The exercise - Copy down the data lines without any change, beginning at the line that contains "Task: Select the 22.5+" and stopping after the line that contains "will (65, 12).".

Rows of pointing data:
# # # #

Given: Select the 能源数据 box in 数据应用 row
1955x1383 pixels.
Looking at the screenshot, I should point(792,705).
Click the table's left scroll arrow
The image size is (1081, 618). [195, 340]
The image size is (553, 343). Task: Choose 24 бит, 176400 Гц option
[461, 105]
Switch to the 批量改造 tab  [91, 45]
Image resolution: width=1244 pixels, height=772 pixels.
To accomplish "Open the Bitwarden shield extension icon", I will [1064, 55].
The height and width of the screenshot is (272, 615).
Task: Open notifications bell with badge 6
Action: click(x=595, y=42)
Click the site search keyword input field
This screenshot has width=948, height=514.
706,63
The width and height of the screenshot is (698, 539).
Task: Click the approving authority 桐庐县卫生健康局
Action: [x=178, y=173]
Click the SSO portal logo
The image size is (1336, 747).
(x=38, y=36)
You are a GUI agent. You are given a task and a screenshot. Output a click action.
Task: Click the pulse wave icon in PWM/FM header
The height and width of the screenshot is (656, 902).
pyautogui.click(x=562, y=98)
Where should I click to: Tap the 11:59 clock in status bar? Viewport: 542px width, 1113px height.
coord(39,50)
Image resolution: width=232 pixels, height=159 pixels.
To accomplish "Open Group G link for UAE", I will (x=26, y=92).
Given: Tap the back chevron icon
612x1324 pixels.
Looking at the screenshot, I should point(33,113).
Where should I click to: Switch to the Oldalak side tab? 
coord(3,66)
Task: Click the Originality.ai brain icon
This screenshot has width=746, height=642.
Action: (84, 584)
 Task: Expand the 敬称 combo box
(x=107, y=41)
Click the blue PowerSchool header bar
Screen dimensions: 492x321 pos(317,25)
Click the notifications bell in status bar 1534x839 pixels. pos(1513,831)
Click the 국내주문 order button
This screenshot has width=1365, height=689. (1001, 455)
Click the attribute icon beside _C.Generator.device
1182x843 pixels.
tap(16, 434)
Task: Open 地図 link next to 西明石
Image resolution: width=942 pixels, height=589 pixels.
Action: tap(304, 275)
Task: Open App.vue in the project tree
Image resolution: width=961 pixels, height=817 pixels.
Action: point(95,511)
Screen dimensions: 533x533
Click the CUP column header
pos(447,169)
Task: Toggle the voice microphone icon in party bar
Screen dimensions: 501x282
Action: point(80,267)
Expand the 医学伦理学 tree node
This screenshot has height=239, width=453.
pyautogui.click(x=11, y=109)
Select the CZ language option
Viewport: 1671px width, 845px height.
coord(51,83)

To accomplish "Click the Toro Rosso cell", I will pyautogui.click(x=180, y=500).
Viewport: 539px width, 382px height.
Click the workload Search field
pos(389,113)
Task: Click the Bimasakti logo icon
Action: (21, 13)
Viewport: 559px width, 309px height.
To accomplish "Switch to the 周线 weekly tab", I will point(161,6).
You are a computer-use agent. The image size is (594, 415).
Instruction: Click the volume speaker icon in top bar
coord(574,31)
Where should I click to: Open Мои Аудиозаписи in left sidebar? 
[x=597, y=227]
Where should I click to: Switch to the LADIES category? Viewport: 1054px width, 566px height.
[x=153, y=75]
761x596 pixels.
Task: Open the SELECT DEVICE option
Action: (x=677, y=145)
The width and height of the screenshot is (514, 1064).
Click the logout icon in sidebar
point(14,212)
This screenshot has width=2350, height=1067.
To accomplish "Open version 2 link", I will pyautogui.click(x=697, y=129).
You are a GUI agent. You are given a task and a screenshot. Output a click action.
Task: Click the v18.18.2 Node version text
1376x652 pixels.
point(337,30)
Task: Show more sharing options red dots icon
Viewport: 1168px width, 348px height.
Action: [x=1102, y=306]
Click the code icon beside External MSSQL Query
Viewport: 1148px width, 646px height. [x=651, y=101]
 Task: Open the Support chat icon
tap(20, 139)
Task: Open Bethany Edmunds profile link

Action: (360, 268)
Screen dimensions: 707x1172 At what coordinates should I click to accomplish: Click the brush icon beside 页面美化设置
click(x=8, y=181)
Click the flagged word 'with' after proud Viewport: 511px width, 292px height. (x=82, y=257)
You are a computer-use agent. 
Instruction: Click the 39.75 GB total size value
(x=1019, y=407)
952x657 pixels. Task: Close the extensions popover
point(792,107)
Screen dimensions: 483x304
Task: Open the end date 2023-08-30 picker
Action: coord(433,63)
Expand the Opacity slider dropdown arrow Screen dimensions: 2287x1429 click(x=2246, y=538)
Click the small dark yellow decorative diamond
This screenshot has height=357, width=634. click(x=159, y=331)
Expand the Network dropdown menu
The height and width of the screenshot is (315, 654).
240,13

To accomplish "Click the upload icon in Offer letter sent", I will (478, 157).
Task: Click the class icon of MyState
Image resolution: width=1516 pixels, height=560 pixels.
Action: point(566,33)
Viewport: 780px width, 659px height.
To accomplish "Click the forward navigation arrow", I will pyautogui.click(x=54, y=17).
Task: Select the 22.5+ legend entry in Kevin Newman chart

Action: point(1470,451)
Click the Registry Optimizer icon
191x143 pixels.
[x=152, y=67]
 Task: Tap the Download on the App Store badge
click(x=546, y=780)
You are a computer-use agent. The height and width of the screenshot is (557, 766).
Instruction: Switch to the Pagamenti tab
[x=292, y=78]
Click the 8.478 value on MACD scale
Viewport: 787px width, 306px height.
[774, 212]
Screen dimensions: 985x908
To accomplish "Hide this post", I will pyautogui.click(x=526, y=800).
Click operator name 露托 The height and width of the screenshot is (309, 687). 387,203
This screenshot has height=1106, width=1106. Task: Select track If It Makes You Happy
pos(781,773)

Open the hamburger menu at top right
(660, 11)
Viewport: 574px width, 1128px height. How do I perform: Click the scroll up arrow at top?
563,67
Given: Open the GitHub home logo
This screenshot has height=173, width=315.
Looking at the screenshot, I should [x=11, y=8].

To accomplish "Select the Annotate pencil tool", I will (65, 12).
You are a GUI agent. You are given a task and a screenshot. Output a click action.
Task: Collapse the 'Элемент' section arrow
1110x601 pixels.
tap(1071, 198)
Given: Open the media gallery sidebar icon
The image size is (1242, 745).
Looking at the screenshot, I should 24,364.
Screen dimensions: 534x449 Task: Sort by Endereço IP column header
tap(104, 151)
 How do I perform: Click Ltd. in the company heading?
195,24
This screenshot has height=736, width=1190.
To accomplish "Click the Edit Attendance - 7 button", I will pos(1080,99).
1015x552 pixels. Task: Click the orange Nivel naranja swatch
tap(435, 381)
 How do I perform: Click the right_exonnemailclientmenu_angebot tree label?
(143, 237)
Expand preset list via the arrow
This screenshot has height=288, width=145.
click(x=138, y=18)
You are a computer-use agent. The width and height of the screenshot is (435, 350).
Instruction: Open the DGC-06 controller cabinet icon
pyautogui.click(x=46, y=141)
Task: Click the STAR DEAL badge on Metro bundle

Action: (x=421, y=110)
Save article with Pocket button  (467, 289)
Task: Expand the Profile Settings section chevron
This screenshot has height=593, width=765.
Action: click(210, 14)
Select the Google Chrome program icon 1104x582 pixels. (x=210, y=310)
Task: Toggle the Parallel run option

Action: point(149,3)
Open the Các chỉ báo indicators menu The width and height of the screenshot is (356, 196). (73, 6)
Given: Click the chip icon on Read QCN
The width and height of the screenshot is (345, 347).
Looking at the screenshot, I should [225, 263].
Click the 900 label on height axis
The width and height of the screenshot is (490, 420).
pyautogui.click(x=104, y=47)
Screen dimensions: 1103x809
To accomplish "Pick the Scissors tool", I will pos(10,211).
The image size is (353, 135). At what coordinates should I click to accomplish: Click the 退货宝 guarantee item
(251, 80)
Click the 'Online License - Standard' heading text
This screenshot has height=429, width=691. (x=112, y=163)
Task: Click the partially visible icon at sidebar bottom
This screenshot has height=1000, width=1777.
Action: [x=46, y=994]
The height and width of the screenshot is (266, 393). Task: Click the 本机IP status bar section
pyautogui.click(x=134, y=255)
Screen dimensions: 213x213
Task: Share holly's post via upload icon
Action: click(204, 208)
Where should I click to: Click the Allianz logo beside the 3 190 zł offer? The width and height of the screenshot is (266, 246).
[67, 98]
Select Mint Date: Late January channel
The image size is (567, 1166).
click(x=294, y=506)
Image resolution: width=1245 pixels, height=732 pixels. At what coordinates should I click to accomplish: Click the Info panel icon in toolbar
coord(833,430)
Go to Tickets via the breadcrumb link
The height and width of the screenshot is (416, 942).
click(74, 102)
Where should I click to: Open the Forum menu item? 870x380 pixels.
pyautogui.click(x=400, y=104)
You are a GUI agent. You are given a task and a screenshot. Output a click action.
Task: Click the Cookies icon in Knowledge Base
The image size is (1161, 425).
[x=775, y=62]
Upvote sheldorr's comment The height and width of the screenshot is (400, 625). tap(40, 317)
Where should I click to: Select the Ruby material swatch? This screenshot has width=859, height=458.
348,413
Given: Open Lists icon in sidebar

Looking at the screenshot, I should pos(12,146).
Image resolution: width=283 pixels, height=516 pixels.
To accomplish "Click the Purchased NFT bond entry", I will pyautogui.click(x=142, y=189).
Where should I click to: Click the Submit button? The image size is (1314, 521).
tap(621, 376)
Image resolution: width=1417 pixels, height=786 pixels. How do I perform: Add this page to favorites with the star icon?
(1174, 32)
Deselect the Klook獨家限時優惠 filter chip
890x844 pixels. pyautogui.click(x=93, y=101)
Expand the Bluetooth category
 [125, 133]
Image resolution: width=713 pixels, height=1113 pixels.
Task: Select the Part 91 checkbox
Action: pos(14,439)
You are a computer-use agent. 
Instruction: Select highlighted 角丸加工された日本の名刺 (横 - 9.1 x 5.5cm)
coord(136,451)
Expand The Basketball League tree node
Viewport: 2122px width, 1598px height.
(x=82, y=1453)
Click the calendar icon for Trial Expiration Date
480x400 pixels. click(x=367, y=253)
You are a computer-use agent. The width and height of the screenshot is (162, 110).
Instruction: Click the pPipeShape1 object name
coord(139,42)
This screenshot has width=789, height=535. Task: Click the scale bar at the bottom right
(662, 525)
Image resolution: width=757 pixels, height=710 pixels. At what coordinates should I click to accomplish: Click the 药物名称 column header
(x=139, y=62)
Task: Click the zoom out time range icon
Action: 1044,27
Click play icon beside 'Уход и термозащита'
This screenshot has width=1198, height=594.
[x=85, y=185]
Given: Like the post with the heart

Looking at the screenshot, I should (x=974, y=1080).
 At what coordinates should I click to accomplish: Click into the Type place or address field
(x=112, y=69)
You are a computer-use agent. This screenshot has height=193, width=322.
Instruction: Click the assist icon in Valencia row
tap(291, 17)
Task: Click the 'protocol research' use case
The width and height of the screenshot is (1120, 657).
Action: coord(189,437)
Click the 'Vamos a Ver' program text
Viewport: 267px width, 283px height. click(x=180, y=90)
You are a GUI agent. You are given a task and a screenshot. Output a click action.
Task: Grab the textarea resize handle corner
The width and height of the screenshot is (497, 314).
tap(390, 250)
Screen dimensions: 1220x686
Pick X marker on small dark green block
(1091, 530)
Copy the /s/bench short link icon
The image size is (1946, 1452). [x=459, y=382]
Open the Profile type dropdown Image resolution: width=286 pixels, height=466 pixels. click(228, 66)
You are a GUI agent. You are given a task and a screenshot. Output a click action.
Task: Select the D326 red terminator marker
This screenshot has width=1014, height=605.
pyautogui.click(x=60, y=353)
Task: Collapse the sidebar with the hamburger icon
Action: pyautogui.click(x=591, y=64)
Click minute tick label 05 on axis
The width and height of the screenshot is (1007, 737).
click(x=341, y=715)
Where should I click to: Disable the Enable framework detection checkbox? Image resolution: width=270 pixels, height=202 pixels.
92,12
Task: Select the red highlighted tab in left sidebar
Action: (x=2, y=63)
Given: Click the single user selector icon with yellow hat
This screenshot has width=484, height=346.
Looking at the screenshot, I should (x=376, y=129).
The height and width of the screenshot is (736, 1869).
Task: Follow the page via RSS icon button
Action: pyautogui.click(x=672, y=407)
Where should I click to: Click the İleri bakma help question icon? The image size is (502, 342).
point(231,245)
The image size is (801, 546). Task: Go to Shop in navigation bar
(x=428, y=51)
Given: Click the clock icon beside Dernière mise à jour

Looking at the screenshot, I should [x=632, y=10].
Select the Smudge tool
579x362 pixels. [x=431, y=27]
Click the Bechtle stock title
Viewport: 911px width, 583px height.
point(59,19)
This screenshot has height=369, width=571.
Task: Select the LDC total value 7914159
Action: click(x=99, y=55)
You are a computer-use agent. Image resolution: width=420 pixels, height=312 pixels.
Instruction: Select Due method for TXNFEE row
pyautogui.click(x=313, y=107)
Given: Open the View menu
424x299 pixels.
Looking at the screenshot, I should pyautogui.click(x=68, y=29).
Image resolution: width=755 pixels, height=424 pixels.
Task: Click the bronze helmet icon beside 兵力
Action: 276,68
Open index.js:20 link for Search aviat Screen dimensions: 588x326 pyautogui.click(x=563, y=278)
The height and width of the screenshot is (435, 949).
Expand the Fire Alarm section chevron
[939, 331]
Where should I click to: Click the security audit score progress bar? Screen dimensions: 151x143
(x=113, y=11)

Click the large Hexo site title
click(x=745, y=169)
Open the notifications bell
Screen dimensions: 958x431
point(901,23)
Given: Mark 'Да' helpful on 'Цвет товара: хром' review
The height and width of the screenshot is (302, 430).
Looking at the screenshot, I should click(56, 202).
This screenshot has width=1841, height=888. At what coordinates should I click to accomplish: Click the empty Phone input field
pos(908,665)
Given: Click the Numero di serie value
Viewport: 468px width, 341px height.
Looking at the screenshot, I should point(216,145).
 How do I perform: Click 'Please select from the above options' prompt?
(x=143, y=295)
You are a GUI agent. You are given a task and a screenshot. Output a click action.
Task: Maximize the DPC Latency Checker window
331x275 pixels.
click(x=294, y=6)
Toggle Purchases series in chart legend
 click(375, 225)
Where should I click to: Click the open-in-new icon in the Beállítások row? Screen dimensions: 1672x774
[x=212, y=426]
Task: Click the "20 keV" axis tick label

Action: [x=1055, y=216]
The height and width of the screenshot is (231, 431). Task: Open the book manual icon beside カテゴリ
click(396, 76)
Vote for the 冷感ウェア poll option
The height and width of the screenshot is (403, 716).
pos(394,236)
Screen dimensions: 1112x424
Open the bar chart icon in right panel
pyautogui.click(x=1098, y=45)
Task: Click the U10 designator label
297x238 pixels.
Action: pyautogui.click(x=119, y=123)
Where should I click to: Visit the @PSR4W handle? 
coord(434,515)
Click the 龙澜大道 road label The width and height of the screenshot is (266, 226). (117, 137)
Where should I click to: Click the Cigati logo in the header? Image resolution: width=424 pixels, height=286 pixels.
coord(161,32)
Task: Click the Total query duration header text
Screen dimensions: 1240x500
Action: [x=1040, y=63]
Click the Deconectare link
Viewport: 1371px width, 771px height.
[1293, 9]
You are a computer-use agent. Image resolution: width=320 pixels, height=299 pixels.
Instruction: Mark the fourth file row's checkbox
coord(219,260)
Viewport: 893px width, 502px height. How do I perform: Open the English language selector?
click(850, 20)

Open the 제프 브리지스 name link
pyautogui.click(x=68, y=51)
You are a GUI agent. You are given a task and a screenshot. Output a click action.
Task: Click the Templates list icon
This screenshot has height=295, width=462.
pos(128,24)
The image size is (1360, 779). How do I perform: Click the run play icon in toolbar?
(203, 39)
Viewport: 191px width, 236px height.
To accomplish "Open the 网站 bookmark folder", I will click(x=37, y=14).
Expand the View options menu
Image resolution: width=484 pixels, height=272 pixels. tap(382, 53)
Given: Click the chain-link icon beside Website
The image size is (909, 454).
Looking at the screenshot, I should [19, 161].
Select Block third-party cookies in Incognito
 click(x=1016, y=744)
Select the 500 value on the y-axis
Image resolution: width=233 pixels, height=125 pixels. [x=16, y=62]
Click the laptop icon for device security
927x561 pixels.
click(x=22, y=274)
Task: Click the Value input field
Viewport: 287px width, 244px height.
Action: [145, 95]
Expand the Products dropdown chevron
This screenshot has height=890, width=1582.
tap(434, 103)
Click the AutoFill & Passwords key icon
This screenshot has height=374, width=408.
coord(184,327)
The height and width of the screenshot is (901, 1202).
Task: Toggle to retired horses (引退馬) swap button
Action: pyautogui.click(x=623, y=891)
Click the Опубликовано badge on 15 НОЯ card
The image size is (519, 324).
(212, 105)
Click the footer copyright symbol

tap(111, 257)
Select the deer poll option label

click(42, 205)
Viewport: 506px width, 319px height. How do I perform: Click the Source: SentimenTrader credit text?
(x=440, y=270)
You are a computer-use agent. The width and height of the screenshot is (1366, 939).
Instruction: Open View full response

# # # #

Exercise output -
Task: Select the 22.5+ legend entry in Kevin Newman chart

Action: point(1470,451)
Click the Registry Optimizer icon
191x143 pixels.
[x=152, y=67]
 Task: Tap the Download on the App Store badge
click(x=546, y=780)
You are a computer-use agent. The height and width of the screenshot is (557, 766).
Instruction: Switch to the Pagamenti tab
[x=292, y=78]
Click the 8.478 value on MACD scale
Viewport: 787px width, 306px height.
[774, 212]
Screen dimensions: 985x908
To accomplish "Hide this post", I will pyautogui.click(x=526, y=800).
Click operator name 露托 The height and width of the screenshot is (309, 687). 387,203
This screenshot has height=1106, width=1106. Task: Select track If It Makes You Happy
pos(781,773)

Open the hamburger menu at top right
(660, 11)
Viewport: 574px width, 1128px height. How do I perform: Click the scroll up arrow at top?
563,67
Given: Open the GitHub home logo
This screenshot has height=173, width=315.
Looking at the screenshot, I should [x=11, y=8].

To accomplish "Select the Annotate pencil tool", I will (65, 12).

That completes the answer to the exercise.